REQUEST >> Render the lines of the listing below as a Markdown table with the columns Row and Line, starting at the line that contains "Screen dimensions: 1642x804" and ending at the line that contains "Action: tap(452, 128)". Number the rows and leave out blank lines.

DATA FOR THE TASK >>
__________

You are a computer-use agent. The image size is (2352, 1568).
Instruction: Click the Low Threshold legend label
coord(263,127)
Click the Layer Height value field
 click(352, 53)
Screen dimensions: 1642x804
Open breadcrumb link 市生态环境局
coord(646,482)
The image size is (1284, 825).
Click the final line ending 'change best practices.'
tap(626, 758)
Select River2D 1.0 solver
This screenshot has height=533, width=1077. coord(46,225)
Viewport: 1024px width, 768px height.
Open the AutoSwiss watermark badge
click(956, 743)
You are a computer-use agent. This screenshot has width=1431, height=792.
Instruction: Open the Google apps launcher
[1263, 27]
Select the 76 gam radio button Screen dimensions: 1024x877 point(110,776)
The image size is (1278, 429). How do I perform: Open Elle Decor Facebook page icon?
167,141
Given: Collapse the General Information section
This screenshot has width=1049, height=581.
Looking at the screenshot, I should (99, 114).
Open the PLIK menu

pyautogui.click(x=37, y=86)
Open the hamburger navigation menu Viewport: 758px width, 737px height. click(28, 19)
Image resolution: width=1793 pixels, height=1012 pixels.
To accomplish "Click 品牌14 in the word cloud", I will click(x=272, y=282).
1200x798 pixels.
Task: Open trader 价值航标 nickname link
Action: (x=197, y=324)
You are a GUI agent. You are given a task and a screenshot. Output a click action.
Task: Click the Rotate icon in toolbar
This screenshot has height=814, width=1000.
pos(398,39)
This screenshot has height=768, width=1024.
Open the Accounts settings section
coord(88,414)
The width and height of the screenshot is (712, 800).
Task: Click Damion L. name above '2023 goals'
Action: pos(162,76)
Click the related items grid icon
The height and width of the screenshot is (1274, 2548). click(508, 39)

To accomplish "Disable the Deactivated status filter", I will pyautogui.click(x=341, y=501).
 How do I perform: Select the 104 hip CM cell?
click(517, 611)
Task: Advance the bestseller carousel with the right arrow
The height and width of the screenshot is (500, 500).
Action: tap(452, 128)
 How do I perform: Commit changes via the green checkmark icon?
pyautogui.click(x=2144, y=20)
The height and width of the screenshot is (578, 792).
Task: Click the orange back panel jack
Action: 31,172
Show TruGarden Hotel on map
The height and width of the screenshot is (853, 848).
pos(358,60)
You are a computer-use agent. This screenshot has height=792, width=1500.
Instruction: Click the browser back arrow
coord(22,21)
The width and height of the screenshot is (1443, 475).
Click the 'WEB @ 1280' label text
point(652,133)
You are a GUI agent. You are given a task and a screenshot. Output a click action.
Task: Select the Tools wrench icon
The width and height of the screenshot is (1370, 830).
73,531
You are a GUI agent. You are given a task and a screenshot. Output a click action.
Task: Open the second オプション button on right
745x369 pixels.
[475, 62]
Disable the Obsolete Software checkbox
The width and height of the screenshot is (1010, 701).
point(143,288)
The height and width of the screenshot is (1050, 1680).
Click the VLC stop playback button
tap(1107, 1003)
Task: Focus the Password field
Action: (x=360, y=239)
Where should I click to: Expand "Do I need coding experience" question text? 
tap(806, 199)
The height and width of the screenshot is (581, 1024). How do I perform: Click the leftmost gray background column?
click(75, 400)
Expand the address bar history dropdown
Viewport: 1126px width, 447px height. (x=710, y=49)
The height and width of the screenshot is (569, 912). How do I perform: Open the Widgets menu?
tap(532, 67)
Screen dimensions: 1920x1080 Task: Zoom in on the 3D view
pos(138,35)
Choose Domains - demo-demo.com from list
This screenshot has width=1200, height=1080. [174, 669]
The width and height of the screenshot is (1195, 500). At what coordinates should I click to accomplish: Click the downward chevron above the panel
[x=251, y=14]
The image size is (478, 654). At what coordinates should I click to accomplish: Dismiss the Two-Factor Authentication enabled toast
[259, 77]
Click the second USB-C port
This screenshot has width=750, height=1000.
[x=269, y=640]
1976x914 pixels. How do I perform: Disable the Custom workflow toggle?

__________

SOLUTION TO THIS PROBLEM >>
| Row | Line |
|---|---|
| 1 | Screen dimensions: 1642x804 |
| 2 | Open breadcrumb link 市生态环境局 |
| 3 | coord(646,482) |
| 4 | The image size is (1284, 825). |
| 5 | Click the final line ending 'change best practices.' |
| 6 | tap(626, 758) |
| 7 | Select River2D 1.0 solver |
| 8 | This screenshot has height=533, width=1077. coord(46,225) |
| 9 | Viewport: 1024px width, 768px height. |
| 10 | Open the AutoSwiss watermark badge |
| 11 | click(956, 743) |
| 12 | You are a computer-use agent. This screenshot has width=1431, height=792. |
| 13 | Instruction: Open the Google apps launcher |
| 14 | [1263, 27] |
| 15 | Select the 76 gam radio button Screen dimensions: 1024x877 point(110,776) |
| 16 | The image size is (1278, 429). How do I perform: Open Elle Decor Facebook page icon? |
| 17 | 167,141 |
| 18 | Given: Collapse the General Information section |
| 19 | This screenshot has width=1049, height=581. |
| 20 | Looking at the screenshot, I should (99, 114). |
| 21 | Open the PLIK menu |
| 22 | pyautogui.click(x=37, y=86) |
| 23 | Open the hamburger navigation menu Viewport: 758px width, 737px height. click(28, 19) |
| 24 | Image resolution: width=1793 pixels, height=1012 pixels. |
| 25 | To accomplish "Click 品牌14 in the word cloud", I will click(x=272, y=282). |
| 26 | 1200x798 pixels. |
| 27 | Task: Open trader 价值航标 nickname link |
| 28 | Action: (x=197, y=324) |
| 29 | You are a GUI agent. You are given a task and a screenshot. Output a click action. |
| 30 | Task: Click the Rotate icon in toolbar |
| 31 | This screenshot has height=814, width=1000. |
| 32 | pos(398,39) |
| 33 | This screenshot has height=768, width=1024. |
| 34 | Open the Accounts settings section |
| 35 | coord(88,414) |
| 36 | The width and height of the screenshot is (712, 800). |
| 37 | Task: Click Damion L. name above '2023 goals' |
| 38 | Action: pos(162,76) |
| 39 | Click the related items grid icon |
| 40 | The height and width of the screenshot is (1274, 2548). click(508, 39) |
| 41 | To accomplish "Disable the Deactivated status filter", I will pyautogui.click(x=341, y=501). |
| 42 |  How do I perform: Select the 104 hip CM cell? |
| 43 | click(517, 611) |
| 44 | Task: Advance the bestseller carousel with the right arrow |
| 45 | The height and width of the screenshot is (500, 500). |
| 46 | Action: tap(452, 128) |